The problem with Healthcare is not that the mandate to buy insurance will drive costs up—which it has—or that it will assess fines. Obamacare upends the fundamental relationship between God and man and government written into our Constitution and Declaration. The founders upset the old order: God over some lousy divine-right King who lorded it over the people. God over government over people. They reasoned both from scripture and from common sense that it was God in a direct relationship with His people who are over the king—or government, if you will. “We the People” Lincoln said those 3 words are the most significant words of the United States. "We the People, in order to form a more perfect union...do establish the United States of America."

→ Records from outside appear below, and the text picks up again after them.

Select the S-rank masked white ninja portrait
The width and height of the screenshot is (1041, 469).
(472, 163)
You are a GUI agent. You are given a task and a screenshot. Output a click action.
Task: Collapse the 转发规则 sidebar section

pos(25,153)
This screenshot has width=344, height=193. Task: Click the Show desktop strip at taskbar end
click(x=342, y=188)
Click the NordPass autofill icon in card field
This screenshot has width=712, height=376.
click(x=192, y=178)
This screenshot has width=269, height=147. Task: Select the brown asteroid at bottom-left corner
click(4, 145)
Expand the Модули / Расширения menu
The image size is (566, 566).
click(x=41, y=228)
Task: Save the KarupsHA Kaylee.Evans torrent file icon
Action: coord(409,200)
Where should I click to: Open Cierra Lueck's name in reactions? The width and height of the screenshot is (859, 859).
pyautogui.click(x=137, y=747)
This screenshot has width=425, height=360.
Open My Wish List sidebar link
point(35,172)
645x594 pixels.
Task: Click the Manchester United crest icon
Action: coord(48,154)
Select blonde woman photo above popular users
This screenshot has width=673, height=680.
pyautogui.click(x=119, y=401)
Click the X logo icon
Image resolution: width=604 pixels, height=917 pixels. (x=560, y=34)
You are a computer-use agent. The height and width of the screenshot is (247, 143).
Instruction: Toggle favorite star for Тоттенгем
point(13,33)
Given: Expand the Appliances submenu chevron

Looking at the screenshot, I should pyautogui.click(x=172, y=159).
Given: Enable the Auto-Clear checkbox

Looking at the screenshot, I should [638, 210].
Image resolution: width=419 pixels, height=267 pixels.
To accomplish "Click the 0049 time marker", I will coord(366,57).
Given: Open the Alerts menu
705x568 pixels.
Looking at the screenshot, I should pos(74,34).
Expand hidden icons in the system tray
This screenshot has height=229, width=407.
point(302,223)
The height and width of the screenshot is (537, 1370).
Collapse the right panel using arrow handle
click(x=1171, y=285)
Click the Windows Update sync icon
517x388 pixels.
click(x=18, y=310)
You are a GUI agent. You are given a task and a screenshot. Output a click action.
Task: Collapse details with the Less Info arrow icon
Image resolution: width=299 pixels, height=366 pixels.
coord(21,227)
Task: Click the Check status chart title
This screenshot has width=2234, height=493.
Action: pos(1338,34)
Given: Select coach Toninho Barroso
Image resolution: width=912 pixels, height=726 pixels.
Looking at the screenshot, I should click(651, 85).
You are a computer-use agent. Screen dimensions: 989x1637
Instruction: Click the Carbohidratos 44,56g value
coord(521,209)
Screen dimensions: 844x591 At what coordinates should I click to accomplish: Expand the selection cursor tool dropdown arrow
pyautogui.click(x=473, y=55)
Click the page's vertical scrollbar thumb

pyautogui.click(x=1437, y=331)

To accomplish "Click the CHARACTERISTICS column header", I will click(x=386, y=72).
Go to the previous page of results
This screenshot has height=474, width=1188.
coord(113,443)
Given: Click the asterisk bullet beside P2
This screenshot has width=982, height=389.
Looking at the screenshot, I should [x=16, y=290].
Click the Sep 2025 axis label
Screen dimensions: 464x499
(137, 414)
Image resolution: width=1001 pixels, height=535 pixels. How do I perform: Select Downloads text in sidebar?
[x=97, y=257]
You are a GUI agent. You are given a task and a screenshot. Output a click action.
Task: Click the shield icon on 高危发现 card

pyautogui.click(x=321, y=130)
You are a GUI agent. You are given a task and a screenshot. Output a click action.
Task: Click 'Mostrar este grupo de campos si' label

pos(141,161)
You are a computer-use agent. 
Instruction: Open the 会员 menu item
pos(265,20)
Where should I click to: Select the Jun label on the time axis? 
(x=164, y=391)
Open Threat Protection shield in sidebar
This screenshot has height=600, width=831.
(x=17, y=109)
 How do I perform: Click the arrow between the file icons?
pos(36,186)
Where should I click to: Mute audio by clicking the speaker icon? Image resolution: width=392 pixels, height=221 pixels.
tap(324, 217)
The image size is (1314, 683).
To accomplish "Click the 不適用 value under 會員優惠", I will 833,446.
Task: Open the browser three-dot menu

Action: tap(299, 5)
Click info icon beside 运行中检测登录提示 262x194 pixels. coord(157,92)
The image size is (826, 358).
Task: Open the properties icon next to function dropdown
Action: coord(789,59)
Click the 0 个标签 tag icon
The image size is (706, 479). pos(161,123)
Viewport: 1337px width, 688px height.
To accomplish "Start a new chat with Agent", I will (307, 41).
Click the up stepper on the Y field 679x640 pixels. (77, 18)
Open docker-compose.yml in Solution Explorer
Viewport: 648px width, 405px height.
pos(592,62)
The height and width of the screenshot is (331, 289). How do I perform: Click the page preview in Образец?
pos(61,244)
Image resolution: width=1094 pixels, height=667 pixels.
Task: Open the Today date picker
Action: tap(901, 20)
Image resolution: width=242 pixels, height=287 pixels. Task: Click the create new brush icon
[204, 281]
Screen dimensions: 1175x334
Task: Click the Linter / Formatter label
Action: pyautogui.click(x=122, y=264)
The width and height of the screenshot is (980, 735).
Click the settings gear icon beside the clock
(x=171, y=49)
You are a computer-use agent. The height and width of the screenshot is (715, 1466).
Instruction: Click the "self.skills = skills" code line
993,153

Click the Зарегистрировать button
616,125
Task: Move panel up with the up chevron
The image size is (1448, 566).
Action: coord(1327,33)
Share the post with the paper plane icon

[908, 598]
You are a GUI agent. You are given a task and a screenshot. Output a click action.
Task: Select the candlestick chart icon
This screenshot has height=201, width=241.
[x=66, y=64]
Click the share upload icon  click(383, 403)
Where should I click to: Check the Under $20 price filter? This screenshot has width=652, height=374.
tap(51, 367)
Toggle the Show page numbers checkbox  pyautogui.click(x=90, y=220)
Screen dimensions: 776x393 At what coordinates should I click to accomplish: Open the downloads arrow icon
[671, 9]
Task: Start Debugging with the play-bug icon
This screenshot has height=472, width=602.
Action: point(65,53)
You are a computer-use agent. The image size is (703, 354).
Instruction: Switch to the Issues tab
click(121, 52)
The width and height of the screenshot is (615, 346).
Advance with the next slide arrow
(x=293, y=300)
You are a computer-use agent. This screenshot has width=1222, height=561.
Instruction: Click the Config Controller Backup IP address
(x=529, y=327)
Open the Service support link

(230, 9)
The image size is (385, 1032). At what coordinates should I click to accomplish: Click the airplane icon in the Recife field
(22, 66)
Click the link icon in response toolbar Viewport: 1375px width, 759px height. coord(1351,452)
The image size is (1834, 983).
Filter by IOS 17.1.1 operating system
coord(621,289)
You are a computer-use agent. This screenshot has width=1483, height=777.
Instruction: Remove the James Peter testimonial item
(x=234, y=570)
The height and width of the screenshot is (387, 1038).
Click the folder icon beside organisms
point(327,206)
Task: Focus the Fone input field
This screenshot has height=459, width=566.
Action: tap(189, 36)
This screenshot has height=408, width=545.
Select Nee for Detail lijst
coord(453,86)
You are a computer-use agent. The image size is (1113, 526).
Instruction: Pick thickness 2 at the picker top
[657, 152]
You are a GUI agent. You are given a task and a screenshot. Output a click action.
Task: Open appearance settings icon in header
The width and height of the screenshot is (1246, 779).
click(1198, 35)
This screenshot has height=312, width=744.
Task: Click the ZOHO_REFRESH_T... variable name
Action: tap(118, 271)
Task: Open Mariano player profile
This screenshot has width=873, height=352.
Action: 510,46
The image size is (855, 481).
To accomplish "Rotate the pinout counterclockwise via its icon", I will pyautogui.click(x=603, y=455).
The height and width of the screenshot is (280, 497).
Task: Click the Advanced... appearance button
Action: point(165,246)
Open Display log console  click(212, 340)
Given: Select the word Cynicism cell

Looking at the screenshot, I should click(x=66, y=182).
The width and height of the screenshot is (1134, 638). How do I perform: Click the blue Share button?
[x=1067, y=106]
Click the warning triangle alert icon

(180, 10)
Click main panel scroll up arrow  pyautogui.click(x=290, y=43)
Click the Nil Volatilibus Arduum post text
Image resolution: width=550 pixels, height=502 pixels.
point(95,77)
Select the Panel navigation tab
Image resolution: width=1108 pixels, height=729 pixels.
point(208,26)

When the government tells you that you must engage in commerce, you must buy health insurance and you can’t walk out of the store and say, “well, I choose not to buy,” then you are born with an obligation to your overlord, Government. That’s the definition of a serf-- guy born with an obligation to an overlord! Government has risen to place themselves over the people. I think it is time for We the People to rise up. Rise up and save America. Someday you and I will have a funeral and all the great grandkids will be there. They will ask, "What did grandma and grandpa do? Weren't they involved in politics somehow? But did they do anything important?" And I hope someone will say, "Kids, they saved America--for you!"

Monday, February 13, 2012

Letter to editor, Income tax

News Managing Editor Kristi Hayes
Ponca City News
Letter to the Editor

Dear Madame:

Here are some numbers and resources to consult concerning the income tax discussion. First, the legislature and governor are not making broad assumptions in asserting that personal income taxes (PIT) discourage job creation and the economy. In the last fifty years, eleven states have instituted a progressive income tax (CT,NJ,OH,RI,PA,ME,IL,NB,MI,IN,WV). Compared to the time prior to the introduction of their tax, every one of those eleven states has declined in their share of the US economy.
The nine no-PIT states had jobs growth the last ten years in a range from -0.7% to 15.2% while the nine heaviest-PIT states had a range of -9.3% to 5.7%. However, Hawaii (tourism) and Maryland (federal jobs) were the only two states among the heavy taxers with any positive job growth. New Hampshire and Tennessee were the only two states with negative job growth among the no-PIT states.
Anyone who tells you there is no correlation between jobs and taxes isn’t consulting the data. The correlation is enormous. That’s why several of Oklahoma’s neighbors are also lowering income taxes (“Heartland Tax Rebellion” Wall Street Journal, Feb. 7) Concerning consistency of state services, the no-PIT states have experienced average year-to-year revenue shortfalls of 0.5% vs. 4.6% for the nine heaviest-PIT states. People who have lost jobs vote with their feet. The 9 no-PIT states have averaged net in-migration of 3.05% over the last decade. Those 9 heavies have net out-migration of 2.48%. All these statistics are available from Oklahoma Council of Public Affairs, an independent, non-profit, policy ‘think tank’.
Readers should remember that it was originally one of Oklahoma’s independent commissions, the OK Tax Commission which recommended that roughly 90% of exemptions and loopholes be closed. This, they reasoned, OK could immediately lower the maximum tax rate from 5.25% to 3.0% and simplify returns. The governor’s plan is 3.5%, is revenue neutral and does not depend on cuts. This was recommended by a bipartisan group that included House District 37’s Rep. Steve Vaughan. Vaughan has been in the forefront of prudence insisting that the State needs to limit its claim on sales taxes so that cities and counties will not be crowded from future revenues. Yet he is a supporter of Gov. Fallin’s plan. He recently said of tax reform, “There is indeed a small revenue risk involved. But if no one will assume any risk, then no one would have lined up on the Kansas border in 1893.”